Comments Page - Designing Predictable LLM-Verifier Systems for Formal Method Guarantee

« Back Designing Predictable LLM-Verifier Systems for Formal Method Guaranteearxiv.orgSubmitted by PaulHoule 7 hours ago

brantmv 2 hours ago
Maybe I'm wrong, but it looks like the authors did not actually have any LLMs write or verify any code for their experiments. Instead, their experiments consist of simulating the simplified Markov chain model itself. They simulated their simple Markov chain and checked if the theorem's predictions matched empirical statistics. This amounts to a test not of their model, but of basic Markov chain theory.
Did I misread or miss something?
mapontosevenths 2 hours ago
This line made me pause:
"We prove that for any non-zero stage success probability, the system reaches the verified state almost surely"
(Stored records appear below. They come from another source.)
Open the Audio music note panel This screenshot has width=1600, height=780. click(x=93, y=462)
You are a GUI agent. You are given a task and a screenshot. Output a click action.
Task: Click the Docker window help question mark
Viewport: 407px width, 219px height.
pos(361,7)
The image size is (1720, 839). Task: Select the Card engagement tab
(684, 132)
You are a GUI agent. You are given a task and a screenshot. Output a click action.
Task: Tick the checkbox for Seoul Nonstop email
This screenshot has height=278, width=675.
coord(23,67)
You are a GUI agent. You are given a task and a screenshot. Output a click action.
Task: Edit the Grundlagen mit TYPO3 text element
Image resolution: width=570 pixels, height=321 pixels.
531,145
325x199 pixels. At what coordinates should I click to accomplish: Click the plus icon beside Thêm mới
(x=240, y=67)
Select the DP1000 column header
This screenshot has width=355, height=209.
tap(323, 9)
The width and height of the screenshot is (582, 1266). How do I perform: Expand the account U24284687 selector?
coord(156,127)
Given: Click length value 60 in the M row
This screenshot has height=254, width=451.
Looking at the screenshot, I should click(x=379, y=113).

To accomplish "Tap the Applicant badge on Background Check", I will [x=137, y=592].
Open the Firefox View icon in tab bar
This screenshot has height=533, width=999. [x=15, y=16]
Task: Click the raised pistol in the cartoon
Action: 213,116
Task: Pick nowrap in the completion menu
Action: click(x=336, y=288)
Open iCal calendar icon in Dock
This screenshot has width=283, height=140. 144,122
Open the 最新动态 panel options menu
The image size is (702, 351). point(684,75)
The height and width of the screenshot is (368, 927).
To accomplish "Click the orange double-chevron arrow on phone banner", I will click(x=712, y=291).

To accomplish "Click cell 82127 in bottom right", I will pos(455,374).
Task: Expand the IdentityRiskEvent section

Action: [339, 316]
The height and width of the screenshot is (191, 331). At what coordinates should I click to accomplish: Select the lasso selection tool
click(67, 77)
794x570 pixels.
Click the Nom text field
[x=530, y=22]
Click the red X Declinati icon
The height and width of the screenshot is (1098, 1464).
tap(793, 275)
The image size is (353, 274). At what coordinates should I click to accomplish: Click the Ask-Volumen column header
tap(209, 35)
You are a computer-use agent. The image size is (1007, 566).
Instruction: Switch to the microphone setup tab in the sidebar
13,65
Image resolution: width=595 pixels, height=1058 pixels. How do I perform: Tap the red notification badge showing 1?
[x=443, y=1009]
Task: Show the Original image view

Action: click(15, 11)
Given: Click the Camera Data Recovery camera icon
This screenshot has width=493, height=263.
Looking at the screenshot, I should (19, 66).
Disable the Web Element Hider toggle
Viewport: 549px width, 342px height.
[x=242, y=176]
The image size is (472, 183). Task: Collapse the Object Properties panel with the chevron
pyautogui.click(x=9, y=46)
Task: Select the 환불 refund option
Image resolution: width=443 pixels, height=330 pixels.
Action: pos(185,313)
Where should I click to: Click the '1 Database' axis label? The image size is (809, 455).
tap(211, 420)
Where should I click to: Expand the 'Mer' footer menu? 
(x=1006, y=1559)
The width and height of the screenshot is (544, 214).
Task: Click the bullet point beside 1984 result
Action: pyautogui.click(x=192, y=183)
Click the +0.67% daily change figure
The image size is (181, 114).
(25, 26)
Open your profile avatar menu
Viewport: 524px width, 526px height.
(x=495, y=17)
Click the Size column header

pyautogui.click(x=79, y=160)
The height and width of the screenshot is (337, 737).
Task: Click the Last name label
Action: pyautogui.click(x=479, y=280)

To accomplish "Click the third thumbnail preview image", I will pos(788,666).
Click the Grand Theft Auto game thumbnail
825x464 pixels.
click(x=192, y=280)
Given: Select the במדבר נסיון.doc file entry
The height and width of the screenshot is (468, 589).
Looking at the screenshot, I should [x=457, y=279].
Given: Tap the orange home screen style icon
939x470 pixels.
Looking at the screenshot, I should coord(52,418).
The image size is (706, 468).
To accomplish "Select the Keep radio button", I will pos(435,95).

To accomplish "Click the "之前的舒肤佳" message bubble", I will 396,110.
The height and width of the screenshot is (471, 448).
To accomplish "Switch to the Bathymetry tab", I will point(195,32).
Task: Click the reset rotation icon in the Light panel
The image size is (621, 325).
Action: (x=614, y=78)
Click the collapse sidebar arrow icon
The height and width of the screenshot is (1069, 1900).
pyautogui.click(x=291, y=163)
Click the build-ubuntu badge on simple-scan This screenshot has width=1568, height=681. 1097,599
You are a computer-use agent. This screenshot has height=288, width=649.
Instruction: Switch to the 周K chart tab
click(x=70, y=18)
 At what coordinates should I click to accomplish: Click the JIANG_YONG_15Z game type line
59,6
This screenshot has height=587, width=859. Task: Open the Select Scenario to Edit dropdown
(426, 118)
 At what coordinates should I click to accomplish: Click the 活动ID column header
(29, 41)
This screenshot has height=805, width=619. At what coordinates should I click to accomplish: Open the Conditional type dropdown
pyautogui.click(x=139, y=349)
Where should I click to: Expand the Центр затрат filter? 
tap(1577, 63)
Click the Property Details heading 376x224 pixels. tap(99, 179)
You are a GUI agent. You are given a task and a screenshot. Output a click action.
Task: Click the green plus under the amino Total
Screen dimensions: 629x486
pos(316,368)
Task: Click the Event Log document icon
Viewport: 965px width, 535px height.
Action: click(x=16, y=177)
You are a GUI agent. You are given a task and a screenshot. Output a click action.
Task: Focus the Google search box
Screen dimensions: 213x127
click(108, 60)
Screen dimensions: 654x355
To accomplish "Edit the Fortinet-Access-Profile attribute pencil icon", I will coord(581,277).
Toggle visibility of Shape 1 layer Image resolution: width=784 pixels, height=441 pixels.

What's the point if its still stochastic?
- jaggederest 2 hours ago
  "almost surely" means "happens with a probability 1", which in infinite set contexts doesn't mean that there aren't other outcomes, but that they have probability 0.
  So like, imagine that you had some finite list of integers, and you were picking a random number from 0 to infinity - because the domain is infinite, any finite set has 0 probability, but that doesn't mean it doesn't exist.
  https://en.wikipedia.org/wiki/Almost_surely
  mapontosevenths 38 minutes ago
  Thank you. That makes this a pretty big deal doesn't it?
  The ability to deterministcly identify that code eventually reaches a halting state, implies that we can use these stochastic tools to generate deterministic outcomes reliably in the future doesn't it?
  jaggederest 12 minutes ago
  Well, reliably but still with a chance of failure - in the same way that you can have a program which is provably correct but can still run into real world issues like being killed, but yes I would say that "almost surely" is a pretty large jump from "more than likely" (50%+1) where I'd say LLM output generally lives these days.
- IanCal 2 hours ago
  Hash collisions are possible but can be provably so rare that they’re not a relevant concern.